When Is California Accepting Tax Returns in 2026?
The FTB typically opens the filing season in January, aligned with the IRS. For the 2025 tax year (filed in 2026), the FTB began accepting returns in mid-January 2026, with the standard deadline of April 15, 2026. California conforms to federal disaster-area extensions when applicable—residents in counties affected by recent natural disasters may have received automatic deadline extensions, so check the FTB website directly if you were in an affected area.
April 15, 2026: Standard filing and payment deadline
October 15, 2026: Extended filing deadline (payment still due April 15)
Quarterly estimated taxes: April 15, June 15, September 15, January 15, 2027
How Gerald Can Help During Tax Season
Tax season has a way of surfacing unexpected expenses—a fee for filing software, a document you need to get printed and notarized, or simply a tight week while you wait for your refund to arrive. Gerald is a financial technology app (not a bank or lender) that offers cash advances up to $200 with no fees, no interest, and no credit check required, subject to approval. Gerald isn't a loan—it's a fee-free advance designed for short-term gaps.
Here's how it works: after getting approved and making an eligible purchase through Gerald's Cornerstore using Buy Now, Pay Later, you can request a cash advance transfer of your eligible remaining balance to your bank. Instant transfers are available for select banks. There are no subscriptions, no tips, and no transfer fees. Learn more about how Gerald's cash advance works or explore the full breakdown of Gerald's features.
Not all users will qualify, and eligibility is subject to approval. But for Californians navigating a tight cash window during tax season, it's a genuinely fee-free option worth knowing about.
Key Takeaways for California Taxpayers in 2026
Here's a quick summary of the most actionable points from everything above:
Check your CalEITC eligibility—up to $3,756 is available for qualifying workers, and related credits can stack on top
If you're 65 or older, factor in the new $6,000 enhanced deduction when estimating your taxable income
Verify your local sales tax rate using the CDTFA's lookup tool—several cities and counties changed their rates in 2026
Watch the three major ballot measures—a billionaire wealth tax, retirement savings protections, and a high-earner rate extension are all on the table
File early if you're expecting a refund; California typically opens returns in mid-January
If you're self-employed or have irregular income, double-check your quarterly estimated tax deadlines to avoid penalties
California's tax rules reward those who stay informed.
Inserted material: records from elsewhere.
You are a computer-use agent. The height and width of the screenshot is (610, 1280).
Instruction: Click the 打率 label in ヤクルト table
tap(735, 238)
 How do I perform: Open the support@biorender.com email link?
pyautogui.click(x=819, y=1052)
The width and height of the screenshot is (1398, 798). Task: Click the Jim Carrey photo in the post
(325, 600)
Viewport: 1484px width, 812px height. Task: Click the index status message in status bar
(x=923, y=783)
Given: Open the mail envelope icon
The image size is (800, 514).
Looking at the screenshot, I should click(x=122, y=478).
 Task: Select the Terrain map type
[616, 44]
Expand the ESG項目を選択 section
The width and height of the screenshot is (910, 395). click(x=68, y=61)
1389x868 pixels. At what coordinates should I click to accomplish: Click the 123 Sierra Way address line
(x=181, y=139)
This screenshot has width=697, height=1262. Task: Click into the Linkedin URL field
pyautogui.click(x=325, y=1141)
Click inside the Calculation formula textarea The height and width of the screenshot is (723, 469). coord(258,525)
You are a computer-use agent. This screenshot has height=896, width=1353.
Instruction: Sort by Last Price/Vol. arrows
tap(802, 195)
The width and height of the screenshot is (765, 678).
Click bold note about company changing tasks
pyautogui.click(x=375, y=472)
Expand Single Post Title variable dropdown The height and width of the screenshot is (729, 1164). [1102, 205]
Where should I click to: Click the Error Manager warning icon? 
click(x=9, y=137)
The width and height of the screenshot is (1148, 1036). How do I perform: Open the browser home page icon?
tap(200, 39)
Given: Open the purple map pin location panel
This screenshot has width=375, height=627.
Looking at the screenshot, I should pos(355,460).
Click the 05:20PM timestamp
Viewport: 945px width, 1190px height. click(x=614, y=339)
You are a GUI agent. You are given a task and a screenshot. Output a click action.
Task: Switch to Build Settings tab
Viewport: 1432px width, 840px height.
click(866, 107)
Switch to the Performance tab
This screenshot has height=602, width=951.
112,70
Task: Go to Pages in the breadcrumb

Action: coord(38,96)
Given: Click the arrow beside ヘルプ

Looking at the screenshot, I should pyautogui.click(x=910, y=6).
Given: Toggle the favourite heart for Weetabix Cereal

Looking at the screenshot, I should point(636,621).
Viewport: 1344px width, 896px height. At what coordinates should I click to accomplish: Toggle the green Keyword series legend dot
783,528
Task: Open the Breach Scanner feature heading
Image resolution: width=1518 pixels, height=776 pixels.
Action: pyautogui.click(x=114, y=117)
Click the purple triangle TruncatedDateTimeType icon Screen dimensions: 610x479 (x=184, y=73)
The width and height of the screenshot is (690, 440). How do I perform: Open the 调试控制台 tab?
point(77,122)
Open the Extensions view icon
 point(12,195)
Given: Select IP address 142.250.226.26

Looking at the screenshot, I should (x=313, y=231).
The credits available to low- and middle-income residents are genuinely valuable—but only if you claim them. And with ballot measures potentially reshaping the rules again after 2026, keeping an eye on election results will matter just as much as filing on time. This article is for informational purposes only; for advice specific to your situation, consult a qualified tax professional or the FTB directly at ftb.ca.gov.
Disclaimer: This article is for informational purposes only. Gerald is not affiliated with, endorsed by, or sponsored by the California Department of Tax and Fee Administration (CDTFA), the California Franchise Tax Board (FTB), or Rep. Kevin Kiley's office. All trademarks mentioned are the property of their respective owners.
Frequently Asked Questions
California's 2026 tax changes include an expanded CalEITC credit of up to $3,756 for qualifying workers, a new $6,000 enhanced deduction for taxpayers age 65 and older, and updated local sales tax rates in several cities and counties. Voters are also deciding on major ballot measures including a proposed billionaire wealth tax and protections for retirement savings.
Yes. Taxpayers age 65 and older may claim an additional $6,000 enhanced deduction on top of existing senior deductions for the 2026 tax year. Married couples where both spouses qualify can claim up to $12,000 combined. This reduces taxable income and can lower the amount owed to the state.
The most notable new deduction for 2026 is the $6,000 enhanced deduction for seniors (age 65+). On the credit side, the CalEITC has been expanded, offering eligible low-to-moderate income workers up to $3,756 in refundable credit. These are separate benefits and may be claimed by different groups of taxpayers.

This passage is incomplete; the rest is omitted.